As I should have expected, the 6px really is a nice middle ground. Maybe just drop h6 down to 1em and call it good? Where do we use h6?

Those subheads are valuable. Maybe we add a .h7 .sh7 classes that are at 1em? That's possible right?

hed em px line-height equation
h1 2.875 46 1.043478261 (((3 / 2.875) = 1.043478261) * 1)
h2 2.5 40 1.05 (((3 / 2.5) = 1.2) * .875)
h3 2.125 34 1.058823529 (((3 / 2.125em) = 1.41176470588235) * .75)
h4 1.75 28 1.071428571 (((3 / 1.75em) = 1.71428571428571) * .625)
h5 1.375 22 1.090909091 (((3 / 1.375em) = 2.181818182) * .5)
h6 1.125 18 1.166666667 (((1.5 / 1.125) = 1.33333333333333) * .875)
h7 1 16 1.125 (((1.5 / 1) = 1.5) * .75)

On second thought, why do we need a 1em hed anyway. That's super small.

After all this, my recommendation is to keep everything mostly the way it is, minus the three TODO items at the top.

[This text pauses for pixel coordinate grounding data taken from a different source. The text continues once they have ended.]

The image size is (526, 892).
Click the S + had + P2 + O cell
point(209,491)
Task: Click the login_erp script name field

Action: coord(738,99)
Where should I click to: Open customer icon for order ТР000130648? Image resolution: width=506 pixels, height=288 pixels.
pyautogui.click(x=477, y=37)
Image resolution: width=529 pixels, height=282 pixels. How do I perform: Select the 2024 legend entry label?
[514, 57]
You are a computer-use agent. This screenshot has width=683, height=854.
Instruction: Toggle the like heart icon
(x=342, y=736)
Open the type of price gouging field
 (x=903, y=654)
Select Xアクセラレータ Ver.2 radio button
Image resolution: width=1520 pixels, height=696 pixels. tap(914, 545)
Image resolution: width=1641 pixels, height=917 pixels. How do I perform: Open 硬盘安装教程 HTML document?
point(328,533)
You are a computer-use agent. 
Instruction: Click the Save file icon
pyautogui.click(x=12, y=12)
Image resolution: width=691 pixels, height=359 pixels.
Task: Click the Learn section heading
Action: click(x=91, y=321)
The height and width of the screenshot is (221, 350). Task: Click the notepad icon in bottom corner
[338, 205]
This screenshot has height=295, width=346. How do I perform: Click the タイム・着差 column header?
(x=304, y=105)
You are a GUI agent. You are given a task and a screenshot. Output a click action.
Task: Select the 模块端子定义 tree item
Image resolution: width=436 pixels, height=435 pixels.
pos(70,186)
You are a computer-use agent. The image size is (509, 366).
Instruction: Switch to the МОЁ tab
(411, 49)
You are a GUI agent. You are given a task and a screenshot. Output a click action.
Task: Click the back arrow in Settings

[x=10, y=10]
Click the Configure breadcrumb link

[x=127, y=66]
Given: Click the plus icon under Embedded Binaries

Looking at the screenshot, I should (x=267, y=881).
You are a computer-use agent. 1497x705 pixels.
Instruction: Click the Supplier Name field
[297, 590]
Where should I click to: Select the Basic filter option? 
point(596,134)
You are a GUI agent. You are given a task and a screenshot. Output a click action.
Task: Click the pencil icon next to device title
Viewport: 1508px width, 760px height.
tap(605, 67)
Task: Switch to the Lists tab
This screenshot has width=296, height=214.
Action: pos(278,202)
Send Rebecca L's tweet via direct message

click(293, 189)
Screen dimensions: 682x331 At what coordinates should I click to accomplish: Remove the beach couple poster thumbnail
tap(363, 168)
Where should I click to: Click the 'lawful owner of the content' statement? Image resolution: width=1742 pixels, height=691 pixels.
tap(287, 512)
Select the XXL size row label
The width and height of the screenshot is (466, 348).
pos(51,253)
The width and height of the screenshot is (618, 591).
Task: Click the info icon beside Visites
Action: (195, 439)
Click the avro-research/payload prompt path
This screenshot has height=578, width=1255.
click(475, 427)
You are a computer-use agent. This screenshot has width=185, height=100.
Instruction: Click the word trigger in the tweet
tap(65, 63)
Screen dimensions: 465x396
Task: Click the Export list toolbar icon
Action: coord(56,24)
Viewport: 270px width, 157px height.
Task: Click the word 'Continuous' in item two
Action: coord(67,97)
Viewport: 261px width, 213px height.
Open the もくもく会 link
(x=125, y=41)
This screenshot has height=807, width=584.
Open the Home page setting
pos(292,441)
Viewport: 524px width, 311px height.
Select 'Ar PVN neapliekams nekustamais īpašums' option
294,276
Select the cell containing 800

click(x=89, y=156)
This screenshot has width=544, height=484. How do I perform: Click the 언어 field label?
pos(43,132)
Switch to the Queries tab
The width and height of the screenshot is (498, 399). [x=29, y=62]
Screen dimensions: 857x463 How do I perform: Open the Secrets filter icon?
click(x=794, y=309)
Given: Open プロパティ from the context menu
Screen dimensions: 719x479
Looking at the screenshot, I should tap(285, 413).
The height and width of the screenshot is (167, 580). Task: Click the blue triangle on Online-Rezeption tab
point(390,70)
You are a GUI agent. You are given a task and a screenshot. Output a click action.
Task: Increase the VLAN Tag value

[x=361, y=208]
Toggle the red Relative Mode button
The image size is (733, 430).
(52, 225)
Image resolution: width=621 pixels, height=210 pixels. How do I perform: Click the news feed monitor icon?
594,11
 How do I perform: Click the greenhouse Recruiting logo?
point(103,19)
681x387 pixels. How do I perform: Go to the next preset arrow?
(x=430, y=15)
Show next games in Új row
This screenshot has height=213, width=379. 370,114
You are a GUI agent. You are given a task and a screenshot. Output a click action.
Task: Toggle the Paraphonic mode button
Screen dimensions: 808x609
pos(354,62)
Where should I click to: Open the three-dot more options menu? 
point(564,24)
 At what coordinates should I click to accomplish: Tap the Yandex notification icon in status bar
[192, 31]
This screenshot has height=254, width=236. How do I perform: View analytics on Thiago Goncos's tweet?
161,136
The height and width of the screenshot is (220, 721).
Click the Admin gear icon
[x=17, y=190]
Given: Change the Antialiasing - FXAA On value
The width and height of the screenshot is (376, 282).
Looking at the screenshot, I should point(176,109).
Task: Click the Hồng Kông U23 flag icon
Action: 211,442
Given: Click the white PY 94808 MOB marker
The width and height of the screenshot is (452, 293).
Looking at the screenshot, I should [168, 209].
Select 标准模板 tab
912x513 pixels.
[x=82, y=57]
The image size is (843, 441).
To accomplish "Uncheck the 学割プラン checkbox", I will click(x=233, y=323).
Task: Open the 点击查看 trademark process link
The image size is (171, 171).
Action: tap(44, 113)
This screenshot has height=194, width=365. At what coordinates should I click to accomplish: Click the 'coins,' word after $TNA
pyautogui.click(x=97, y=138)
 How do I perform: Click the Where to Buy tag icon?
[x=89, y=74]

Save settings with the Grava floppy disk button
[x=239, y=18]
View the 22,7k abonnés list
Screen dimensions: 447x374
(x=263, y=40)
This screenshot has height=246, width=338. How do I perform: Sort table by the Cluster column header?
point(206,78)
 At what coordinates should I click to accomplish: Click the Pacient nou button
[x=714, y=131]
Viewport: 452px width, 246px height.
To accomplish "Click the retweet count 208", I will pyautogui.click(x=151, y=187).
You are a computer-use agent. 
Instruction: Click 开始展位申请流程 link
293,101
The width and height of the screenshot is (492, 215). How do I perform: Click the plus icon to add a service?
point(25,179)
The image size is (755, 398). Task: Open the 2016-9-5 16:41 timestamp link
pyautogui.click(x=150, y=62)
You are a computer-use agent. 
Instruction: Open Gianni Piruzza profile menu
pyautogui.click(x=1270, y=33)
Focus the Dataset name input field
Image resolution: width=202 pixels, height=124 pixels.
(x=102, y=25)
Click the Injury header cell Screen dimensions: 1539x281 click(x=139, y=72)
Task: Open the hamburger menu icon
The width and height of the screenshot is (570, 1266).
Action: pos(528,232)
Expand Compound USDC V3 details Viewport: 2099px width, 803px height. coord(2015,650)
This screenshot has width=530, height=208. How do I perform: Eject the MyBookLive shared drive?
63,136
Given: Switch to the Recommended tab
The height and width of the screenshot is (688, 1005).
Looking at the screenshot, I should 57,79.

robertdenton commented 6 years ago

For the sake of complete documentation, this is the size difference between the h1/h2 media queries and how they should look. There's not much of a vertical difference, but it is much wider.

Again, these changes were made by me, when I was ignorant of the overall system. These need to be rolled back. If we want to do media query size changes, we should bump everything 2px or 4px or something that makes sense.